Janie visited her there often, on weekends and weekdays. Worried about her mom, her grades suffered. Her heart was no longer in her studies.

"When she came home," Janie says of her mother, "I had to come home."

So when the school year ended, Janie moved back to her parents' Villa Hills home. With her father busy at work and her four siblings married with children, she became her mom's primary caretaker.

"I know anybody in the world in my position would do the same thing," Janie says. "I make sure she knows that she is not a burden in my life at all."

The time Janie spent with her ailing mother revealed her passion for caring for others.

She didn't return to UK. Instead, she enrolled in the nursing program at Thomas More College. She will graduate in two years.

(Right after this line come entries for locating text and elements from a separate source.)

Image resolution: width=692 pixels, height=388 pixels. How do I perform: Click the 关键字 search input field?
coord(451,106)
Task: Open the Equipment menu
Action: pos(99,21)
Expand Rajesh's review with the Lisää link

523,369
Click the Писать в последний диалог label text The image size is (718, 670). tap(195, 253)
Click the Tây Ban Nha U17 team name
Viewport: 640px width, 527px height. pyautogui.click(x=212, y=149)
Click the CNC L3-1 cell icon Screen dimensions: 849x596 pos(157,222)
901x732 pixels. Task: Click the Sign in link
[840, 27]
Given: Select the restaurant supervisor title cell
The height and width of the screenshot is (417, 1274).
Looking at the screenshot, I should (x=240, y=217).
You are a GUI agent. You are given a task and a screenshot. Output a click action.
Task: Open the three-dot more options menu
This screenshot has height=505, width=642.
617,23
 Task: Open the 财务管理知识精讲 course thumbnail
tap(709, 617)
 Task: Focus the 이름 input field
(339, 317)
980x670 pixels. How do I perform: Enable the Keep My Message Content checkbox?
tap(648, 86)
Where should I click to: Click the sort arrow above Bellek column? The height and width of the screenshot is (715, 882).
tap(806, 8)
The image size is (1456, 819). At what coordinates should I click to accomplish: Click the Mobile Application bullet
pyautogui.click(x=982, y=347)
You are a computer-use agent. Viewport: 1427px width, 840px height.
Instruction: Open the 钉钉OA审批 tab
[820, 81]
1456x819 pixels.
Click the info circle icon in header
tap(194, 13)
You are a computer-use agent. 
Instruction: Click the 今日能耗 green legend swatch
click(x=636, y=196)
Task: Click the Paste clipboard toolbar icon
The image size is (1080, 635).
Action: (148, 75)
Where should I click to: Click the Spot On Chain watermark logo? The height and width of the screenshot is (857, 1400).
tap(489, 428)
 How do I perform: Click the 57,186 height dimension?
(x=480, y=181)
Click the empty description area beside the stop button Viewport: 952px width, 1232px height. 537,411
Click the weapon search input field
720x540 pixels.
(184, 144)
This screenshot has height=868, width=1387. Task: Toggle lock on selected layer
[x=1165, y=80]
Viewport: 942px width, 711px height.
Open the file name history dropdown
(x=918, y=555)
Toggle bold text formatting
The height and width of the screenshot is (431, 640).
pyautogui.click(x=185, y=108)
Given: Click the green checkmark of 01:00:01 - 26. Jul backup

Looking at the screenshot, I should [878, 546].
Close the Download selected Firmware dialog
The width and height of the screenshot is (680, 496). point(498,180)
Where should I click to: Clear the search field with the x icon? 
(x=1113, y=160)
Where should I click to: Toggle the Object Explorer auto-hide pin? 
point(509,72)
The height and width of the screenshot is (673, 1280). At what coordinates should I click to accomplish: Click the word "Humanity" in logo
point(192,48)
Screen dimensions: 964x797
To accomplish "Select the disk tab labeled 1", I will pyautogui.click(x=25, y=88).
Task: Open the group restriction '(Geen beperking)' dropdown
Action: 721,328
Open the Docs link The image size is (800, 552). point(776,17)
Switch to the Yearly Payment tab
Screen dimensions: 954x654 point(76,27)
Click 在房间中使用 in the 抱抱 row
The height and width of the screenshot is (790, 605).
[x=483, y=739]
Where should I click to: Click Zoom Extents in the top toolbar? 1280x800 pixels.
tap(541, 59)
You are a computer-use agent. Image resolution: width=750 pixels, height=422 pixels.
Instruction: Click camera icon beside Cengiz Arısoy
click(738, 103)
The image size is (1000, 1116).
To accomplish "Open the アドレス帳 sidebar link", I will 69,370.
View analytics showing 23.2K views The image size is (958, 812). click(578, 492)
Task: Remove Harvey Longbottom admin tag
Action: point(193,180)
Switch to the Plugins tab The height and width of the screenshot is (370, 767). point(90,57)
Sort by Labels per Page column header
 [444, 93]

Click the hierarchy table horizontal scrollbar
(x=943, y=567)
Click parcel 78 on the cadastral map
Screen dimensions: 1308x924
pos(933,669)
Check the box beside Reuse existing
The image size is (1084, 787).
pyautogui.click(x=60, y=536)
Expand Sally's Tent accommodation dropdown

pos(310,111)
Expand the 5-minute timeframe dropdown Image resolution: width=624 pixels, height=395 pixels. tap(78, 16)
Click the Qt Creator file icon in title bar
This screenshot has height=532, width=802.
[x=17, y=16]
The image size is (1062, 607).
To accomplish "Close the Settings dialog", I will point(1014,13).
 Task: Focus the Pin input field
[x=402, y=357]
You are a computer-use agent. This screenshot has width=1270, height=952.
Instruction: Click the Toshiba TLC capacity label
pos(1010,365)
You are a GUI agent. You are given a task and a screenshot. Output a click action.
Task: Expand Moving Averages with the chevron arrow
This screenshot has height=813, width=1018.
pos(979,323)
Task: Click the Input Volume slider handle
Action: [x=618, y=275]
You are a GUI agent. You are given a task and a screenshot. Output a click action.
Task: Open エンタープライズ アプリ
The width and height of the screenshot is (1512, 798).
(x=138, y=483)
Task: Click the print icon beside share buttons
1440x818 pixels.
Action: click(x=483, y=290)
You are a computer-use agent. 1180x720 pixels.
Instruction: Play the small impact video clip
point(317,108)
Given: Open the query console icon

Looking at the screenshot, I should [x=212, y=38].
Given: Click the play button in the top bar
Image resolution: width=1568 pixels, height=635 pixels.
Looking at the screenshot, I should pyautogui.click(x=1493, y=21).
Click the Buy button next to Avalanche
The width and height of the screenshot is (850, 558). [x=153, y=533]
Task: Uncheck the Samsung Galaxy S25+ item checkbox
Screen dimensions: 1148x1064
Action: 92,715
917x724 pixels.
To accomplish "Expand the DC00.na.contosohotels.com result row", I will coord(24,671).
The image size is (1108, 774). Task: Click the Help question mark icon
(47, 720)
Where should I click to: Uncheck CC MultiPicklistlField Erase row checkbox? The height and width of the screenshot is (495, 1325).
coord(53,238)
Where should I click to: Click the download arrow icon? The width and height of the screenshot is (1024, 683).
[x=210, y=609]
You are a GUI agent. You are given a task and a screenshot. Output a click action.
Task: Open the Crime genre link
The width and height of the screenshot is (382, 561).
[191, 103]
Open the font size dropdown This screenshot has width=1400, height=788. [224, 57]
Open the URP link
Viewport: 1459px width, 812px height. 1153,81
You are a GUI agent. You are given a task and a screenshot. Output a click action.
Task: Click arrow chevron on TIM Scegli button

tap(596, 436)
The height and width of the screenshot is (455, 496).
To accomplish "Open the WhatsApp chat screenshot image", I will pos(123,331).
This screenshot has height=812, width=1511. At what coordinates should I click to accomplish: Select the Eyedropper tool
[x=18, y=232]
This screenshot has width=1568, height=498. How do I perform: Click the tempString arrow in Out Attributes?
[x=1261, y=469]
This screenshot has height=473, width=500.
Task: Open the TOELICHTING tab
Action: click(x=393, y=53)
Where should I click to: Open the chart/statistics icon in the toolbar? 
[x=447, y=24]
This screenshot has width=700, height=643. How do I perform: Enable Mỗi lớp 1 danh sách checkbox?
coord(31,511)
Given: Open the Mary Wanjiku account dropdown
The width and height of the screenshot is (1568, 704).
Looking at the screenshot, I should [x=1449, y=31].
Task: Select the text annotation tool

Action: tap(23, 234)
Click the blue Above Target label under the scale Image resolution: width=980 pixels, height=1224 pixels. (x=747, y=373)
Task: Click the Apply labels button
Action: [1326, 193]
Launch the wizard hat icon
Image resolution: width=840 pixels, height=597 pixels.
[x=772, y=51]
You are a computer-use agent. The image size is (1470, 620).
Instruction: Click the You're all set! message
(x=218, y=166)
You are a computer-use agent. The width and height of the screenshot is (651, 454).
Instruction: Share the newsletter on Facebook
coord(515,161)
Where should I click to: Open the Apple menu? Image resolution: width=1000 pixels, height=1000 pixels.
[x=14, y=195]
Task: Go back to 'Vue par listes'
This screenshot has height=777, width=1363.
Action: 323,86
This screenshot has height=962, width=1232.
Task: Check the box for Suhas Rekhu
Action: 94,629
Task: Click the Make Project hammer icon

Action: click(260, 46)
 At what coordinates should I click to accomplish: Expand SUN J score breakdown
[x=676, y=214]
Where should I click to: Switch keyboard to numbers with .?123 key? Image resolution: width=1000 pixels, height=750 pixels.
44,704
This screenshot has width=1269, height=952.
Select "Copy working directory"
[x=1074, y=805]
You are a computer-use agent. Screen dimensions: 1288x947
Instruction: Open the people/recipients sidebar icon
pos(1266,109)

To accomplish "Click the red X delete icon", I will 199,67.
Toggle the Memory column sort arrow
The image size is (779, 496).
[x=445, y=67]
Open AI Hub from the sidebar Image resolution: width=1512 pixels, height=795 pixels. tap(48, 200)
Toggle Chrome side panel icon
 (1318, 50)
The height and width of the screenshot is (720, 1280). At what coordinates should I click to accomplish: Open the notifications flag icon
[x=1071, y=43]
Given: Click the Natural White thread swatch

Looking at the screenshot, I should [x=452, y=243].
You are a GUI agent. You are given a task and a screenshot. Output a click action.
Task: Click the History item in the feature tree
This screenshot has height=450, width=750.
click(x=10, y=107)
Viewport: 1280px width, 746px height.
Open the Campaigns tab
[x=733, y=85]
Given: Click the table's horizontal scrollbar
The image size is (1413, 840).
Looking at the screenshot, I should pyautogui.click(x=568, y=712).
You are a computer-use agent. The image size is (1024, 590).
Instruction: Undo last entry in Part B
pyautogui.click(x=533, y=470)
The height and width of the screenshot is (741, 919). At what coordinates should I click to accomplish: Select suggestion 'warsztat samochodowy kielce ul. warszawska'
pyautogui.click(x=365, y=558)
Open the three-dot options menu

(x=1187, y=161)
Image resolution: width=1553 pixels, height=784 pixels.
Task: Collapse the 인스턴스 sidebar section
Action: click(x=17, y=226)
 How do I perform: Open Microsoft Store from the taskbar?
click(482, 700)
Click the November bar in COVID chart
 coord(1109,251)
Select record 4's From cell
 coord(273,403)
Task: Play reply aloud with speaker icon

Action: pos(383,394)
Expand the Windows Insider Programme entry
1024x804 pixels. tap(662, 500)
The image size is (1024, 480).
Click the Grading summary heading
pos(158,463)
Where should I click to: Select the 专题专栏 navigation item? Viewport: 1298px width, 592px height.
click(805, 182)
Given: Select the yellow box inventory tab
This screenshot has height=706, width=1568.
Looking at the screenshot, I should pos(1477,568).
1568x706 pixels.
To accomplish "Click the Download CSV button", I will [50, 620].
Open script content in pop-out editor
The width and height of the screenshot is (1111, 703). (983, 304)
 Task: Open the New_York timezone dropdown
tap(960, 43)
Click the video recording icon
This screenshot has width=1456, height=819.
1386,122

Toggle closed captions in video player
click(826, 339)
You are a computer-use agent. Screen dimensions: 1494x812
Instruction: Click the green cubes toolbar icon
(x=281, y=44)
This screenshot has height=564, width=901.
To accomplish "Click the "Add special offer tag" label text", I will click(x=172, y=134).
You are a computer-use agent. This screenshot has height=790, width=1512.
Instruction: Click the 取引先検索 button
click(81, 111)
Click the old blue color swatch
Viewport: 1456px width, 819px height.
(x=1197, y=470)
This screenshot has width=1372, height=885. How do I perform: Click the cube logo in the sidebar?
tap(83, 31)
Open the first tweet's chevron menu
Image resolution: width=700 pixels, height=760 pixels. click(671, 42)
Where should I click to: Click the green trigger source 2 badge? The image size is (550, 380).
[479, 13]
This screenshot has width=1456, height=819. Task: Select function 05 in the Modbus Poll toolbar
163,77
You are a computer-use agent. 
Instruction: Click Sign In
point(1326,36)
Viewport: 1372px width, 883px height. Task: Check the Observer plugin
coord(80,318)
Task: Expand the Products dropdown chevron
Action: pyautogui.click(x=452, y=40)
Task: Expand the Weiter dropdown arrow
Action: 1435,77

She works part-time as a bank teller and as a nursing assistant at St. Elizabeth Hospital Medical Center in Edgewood. The latter is "the greatest job in the world," Janie says. "It's mostly wiping bottoms."

And how is that great?

"I do the basic care. Baths. I change their beds. I take them to the bathroom. I walk them when they need it. It's great, because you do the things people really need.

"I think that's the purpose of life: to impact other people's lives. To make them better people. Whether I have the power to do that, I'm not sure. I hope I do. I try to. I at least try to keep their bottoms clean at work, and take care of my mom at home."

Mary Von Lehman, who now walks slowly with a cane, appreciates her daughter's efforts. "I don't know what I would have done without her," she says.

Both their lives have changed. Janie, who was in a sorority and had many friends at UK, says she doesn't feel she has missed out. In fact, there's a dark cloud-with-silver-lining twist to this story.

Every Friday, Janie picked up her mother's medications at a local drug store. And every Friday, a pharmacy student named Eric Nordman, whom she's known casually since high school, was working there. They started dating. They will marry in November.

Marriage means Janie will redirect her energies a bit, but she'll continue to care for her mom. She sees her at the end of almost every day, at which time she washes her face, pulls back her bed sheets, fetches her pills and water, and kisses her good night.

E-mail jjohnston@enquirer.com

Everybody has a story worth telling. That's the theory, anyway. To test it, Tempo is throwing darts at the phone book. When a dart hits a name, a reporter dials the phone number and asks if someone in the home will be interviewed. Stories appear weekly.